=== Directions for this task ===
Copy down all of the data underneath, exactly as shown.

:: Available data

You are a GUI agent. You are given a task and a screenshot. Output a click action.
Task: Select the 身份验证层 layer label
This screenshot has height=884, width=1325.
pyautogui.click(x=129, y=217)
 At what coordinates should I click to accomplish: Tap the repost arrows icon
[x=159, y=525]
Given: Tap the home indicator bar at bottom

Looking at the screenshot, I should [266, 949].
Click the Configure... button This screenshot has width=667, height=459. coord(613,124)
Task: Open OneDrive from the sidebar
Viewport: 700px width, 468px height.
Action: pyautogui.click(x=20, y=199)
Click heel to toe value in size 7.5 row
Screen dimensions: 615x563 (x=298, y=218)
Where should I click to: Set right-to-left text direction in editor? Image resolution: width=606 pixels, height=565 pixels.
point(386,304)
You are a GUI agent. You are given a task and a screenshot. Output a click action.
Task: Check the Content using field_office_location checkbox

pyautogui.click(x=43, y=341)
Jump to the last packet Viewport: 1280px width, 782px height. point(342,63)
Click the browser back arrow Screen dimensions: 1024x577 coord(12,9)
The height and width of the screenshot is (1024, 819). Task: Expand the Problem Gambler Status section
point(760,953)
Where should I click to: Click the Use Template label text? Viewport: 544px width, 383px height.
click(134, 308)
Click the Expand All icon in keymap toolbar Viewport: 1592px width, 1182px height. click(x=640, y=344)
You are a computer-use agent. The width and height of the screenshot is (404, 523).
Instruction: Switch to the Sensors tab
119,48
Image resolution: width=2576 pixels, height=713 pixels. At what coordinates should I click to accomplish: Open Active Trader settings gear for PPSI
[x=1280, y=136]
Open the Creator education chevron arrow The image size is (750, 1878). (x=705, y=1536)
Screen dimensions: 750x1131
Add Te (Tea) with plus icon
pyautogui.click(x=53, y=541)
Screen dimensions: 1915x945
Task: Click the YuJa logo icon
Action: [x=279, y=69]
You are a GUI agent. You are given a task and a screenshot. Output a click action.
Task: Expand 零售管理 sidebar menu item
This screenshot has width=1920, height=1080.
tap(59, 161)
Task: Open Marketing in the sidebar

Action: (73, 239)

::::

=== Exercise solution ===
You are a GUI agent. You are given a task and a screenshot. Output a click action.
Task: Select the 身份验证层 layer label
This screenshot has height=884, width=1325.
pyautogui.click(x=129, y=217)
 At what coordinates should I click to accomplish: Tap the repost arrows icon
[x=159, y=525]
Given: Tap the home indicator bar at bottom

Looking at the screenshot, I should [266, 949].
Click the Configure... button This screenshot has width=667, height=459. coord(613,124)
Task: Open OneDrive from the sidebar
Viewport: 700px width, 468px height.
Action: pyautogui.click(x=20, y=199)
Click heel to toe value in size 7.5 row
Screen dimensions: 615x563 (x=298, y=218)
Where should I click to: Set right-to-left text direction in editor? Image resolution: width=606 pixels, height=565 pixels.
point(386,304)
You are a GUI agent. You are given a task and a screenshot. Output a click action.
Task: Check the Content using field_office_location checkbox

pyautogui.click(x=43, y=341)
Jump to the last packet Viewport: 1280px width, 782px height. point(342,63)
Click the browser back arrow Screen dimensions: 1024x577 coord(12,9)
The height and width of the screenshot is (1024, 819). Task: Expand the Problem Gambler Status section
point(760,953)
Where should I click to: Click the Use Template label text? Viewport: 544px width, 383px height.
click(134, 308)
Click the Expand All icon in keymap toolbar Viewport: 1592px width, 1182px height. click(x=640, y=344)
You are a computer-use agent. The width and height of the screenshot is (404, 523).
Instruction: Switch to the Sensors tab
119,48
Image resolution: width=2576 pixels, height=713 pixels. At what coordinates should I click to accomplish: Open Active Trader settings gear for PPSI
[x=1280, y=136]
Open the Creator education chevron arrow The image size is (750, 1878). (x=705, y=1536)
Screen dimensions: 750x1131
Add Te (Tea) with plus icon
pyautogui.click(x=53, y=541)
Screen dimensions: 1915x945
Task: Click the YuJa logo icon
Action: [x=279, y=69]
You are a GUI agent. You are given a task and a screenshot. Output a click action.
Task: Expand 零售管理 sidebar menu item
This screenshot has width=1920, height=1080.
tap(59, 161)
Task: Open Marketing in the sidebar

Action: (73, 239)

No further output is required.